Commodities fazem Bovespa cair pelo 4o pregão seguido

quarta-feira, 3 de setembro de 2008 18:16 BRT
 

Por Aluísio Alves

SÃO PAULO (Reuters) - O aprofundamento da queda de preço das matérias-primas patrocinou nova onda vendedora na Bolsa de Valores de São Paulo, que caiu pela quarta vez seguida.

O Ibovespa fechou a quarta-feira com desvalorização de 1,61 por cento, aos 53.527 pontos. A volatilidade acentuada do índice, que oscilou entre uma alta de 1,5 por cento a queda de quase 3 por cento, turbinou o giro financeiro para 5,09 bilhões de reais, o melhor em três semanas.

A bússola da sessão foram as ações da Vale. No início, os papéis dispararam com a divulgação da Steel Business Briefing, agência de notícias especializada em mineração, de que a companhia teria conseguido um reajuste de 20 por cento no preço do minério vendido para clientes na China.

"Mas esse alívio foi apenas momentâneo", citou Carlos Alberto Ribeiro, diretor da Novação Distribuidora.

A notícia foi perdendo credibilidade ao longo do dia e, à tarde, a própria Vale afirmou desconhecer o reajuste. Com isso, as ações preferenciais da companhia caíram 0,65 por cento, para 36,65 reais.

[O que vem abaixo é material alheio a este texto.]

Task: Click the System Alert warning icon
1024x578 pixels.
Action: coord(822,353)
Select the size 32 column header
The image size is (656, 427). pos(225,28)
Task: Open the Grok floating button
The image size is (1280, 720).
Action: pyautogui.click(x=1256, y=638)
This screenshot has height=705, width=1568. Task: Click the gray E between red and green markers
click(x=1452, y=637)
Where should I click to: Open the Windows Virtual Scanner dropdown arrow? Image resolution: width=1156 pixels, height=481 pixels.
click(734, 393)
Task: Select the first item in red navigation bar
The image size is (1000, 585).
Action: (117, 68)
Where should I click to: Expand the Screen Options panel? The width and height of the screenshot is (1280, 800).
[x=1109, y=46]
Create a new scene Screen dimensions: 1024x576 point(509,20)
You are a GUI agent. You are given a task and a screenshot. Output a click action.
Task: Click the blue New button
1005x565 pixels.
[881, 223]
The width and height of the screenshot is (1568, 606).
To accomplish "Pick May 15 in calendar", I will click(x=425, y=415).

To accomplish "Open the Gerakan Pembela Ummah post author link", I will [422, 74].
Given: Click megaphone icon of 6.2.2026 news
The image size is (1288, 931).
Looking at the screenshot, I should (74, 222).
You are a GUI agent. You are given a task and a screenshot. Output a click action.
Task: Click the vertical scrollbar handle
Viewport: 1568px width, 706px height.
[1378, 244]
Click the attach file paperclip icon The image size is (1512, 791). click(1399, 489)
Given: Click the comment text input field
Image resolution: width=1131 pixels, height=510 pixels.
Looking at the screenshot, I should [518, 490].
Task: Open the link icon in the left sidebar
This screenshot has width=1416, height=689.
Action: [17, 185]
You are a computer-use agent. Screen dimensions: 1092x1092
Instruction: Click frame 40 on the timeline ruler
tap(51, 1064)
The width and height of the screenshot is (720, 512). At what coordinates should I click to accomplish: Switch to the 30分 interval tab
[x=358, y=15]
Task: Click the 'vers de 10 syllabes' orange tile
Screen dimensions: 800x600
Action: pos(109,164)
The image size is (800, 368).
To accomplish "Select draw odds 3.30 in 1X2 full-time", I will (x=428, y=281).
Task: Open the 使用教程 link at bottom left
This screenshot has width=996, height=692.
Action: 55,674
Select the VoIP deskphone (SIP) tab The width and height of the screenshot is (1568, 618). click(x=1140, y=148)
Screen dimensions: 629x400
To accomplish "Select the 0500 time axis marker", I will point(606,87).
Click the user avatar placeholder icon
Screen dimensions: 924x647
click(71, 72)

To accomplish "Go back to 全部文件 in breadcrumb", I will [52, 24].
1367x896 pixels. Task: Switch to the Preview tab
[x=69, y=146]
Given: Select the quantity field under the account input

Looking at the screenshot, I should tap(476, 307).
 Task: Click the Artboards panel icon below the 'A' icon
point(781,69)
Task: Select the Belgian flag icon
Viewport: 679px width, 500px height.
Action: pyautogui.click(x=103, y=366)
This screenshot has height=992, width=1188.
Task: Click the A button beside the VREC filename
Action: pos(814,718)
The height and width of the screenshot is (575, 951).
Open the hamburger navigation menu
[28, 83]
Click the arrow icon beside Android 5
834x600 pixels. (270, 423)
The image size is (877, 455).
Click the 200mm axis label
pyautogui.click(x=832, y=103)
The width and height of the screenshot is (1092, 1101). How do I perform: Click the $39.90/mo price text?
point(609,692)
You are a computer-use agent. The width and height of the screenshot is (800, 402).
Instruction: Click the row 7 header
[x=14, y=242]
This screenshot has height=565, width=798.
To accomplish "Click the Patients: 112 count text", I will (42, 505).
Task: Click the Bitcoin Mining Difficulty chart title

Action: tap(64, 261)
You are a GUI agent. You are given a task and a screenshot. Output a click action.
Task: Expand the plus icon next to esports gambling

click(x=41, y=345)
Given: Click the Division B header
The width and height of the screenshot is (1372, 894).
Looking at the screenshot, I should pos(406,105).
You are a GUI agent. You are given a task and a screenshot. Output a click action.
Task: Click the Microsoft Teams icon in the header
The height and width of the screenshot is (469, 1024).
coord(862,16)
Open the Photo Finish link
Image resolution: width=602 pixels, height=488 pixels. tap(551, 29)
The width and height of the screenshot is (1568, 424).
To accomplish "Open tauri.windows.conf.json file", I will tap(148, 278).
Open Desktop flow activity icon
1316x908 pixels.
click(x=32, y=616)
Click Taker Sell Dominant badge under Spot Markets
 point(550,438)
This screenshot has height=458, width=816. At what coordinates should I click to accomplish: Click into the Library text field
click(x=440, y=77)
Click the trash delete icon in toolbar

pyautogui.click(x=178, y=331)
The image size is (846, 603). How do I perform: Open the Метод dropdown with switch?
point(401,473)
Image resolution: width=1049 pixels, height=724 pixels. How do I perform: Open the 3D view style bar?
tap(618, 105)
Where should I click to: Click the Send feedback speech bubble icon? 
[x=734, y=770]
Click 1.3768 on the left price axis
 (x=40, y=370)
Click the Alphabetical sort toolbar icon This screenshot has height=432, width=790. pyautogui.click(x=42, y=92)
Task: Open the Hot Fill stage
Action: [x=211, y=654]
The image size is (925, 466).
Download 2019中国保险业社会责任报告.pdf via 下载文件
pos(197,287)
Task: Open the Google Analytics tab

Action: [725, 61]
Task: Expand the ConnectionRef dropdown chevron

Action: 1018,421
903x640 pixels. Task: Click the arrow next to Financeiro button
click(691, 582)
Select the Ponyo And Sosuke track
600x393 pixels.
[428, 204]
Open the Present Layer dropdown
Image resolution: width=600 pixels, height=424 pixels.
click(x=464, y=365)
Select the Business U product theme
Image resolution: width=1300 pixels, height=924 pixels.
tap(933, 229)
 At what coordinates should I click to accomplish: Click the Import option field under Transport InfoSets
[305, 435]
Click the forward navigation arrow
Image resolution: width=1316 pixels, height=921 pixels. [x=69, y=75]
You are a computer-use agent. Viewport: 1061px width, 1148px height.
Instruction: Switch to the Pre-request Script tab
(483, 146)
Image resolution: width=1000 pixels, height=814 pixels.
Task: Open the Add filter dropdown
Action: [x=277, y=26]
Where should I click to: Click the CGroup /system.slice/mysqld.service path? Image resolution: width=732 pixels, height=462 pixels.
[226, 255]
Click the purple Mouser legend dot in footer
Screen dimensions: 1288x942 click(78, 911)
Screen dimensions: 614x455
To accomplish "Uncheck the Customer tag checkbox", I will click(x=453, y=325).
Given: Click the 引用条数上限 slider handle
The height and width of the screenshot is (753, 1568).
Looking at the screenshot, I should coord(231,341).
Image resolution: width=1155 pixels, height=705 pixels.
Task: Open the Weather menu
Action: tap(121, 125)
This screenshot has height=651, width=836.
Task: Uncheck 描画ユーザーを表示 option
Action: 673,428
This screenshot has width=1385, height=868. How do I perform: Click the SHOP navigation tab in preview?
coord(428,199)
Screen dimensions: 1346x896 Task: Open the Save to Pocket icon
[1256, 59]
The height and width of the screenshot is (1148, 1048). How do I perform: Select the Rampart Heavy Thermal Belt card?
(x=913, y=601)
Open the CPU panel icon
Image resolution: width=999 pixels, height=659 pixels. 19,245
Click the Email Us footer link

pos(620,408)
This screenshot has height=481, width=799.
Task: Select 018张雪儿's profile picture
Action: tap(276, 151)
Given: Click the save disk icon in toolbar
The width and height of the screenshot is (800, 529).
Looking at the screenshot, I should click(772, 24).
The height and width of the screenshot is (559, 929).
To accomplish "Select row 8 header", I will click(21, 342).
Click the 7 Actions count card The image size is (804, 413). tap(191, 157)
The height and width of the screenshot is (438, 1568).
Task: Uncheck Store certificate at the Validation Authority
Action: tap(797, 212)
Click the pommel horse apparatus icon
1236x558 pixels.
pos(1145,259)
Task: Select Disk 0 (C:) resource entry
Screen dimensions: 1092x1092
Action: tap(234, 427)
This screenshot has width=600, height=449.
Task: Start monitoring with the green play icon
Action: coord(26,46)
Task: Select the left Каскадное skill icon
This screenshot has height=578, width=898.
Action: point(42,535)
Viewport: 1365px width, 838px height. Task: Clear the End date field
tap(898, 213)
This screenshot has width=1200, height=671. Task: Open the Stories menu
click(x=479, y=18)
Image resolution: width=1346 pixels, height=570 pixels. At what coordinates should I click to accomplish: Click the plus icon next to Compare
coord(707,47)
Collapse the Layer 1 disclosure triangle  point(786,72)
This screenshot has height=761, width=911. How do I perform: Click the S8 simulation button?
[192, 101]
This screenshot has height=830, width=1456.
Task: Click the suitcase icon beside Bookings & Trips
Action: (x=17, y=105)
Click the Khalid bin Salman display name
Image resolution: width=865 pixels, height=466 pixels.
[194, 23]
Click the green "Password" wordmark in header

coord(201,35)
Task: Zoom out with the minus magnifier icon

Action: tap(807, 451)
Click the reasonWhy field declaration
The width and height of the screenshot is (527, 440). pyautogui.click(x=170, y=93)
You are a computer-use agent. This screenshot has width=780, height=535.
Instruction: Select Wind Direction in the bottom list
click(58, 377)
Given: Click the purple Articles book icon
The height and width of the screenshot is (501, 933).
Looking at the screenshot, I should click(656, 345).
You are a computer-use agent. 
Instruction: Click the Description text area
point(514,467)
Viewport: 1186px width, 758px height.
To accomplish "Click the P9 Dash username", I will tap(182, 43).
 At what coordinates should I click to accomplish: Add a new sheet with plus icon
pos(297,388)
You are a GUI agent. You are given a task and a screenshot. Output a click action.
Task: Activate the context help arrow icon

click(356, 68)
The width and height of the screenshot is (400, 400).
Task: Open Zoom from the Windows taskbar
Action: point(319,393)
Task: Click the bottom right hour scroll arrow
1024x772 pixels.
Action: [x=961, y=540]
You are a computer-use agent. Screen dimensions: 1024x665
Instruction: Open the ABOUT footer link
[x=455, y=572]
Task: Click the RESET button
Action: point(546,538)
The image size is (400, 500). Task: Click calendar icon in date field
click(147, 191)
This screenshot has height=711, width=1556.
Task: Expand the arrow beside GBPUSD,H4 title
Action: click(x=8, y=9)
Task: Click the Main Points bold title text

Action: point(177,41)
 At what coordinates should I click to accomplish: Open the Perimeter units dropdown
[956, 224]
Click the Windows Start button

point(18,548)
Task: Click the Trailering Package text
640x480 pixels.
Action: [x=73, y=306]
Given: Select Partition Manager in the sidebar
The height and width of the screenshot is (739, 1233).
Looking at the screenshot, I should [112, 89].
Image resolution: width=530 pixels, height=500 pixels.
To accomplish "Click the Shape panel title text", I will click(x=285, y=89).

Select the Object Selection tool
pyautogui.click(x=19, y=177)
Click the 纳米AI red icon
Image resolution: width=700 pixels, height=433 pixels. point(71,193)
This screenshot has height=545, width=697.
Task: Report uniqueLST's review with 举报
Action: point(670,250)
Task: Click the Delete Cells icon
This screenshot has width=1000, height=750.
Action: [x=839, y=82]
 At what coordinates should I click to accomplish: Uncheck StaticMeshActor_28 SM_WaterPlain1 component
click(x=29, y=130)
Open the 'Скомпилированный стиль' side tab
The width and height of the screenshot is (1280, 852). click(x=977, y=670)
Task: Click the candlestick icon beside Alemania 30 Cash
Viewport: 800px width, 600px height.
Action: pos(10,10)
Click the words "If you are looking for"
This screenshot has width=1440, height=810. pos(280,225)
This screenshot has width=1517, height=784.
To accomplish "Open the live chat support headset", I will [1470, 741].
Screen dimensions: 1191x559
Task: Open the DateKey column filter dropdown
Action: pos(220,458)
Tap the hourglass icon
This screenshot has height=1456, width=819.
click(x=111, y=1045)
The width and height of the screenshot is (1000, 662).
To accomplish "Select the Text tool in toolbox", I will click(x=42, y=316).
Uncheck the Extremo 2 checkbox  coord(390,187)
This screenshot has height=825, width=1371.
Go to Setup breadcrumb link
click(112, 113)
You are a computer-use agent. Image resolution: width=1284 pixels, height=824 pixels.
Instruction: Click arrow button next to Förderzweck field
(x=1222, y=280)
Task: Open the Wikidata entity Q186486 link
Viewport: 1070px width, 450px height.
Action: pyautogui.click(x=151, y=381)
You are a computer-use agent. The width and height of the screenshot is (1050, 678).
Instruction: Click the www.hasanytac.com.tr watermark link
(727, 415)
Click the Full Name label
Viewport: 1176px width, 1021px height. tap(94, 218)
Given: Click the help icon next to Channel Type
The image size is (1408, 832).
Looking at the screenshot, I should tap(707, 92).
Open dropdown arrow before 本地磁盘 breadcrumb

Isso acabou engrossando o movimento das demais empresas ligadas a commodities, que tiveram um dia ainda pior. Gerdau Metalúrgica puxou a fila ao perder 4,1 por cento, para 38,37 reais.

Seguindo os preços do petróleo, que fecharam em queda depois da divulgação de uma retração da economia da zona do euro, Petrobras caiu 1,54 por cento, a 32,60 reais.

Desta vez, porém, o mau humor não se restringiu aos papéis de empresas de matérias-primas. JBS Friboi, do agronegócio, teve o pior desempenho do índice, com queda de 9,4 por cento, a 5,80 reais.

Rossi Residencial resumiu o ânimo do mercado com o setor imobiliário, com baixa de 8,5 por cento, a 9,39 reais. BM&F Bovespa também não teve um bom dia, cedendo 4,5 por cento, para 11,90 reais.

Das 66 ações que compõem o Ibovespa, apenas nove subiram.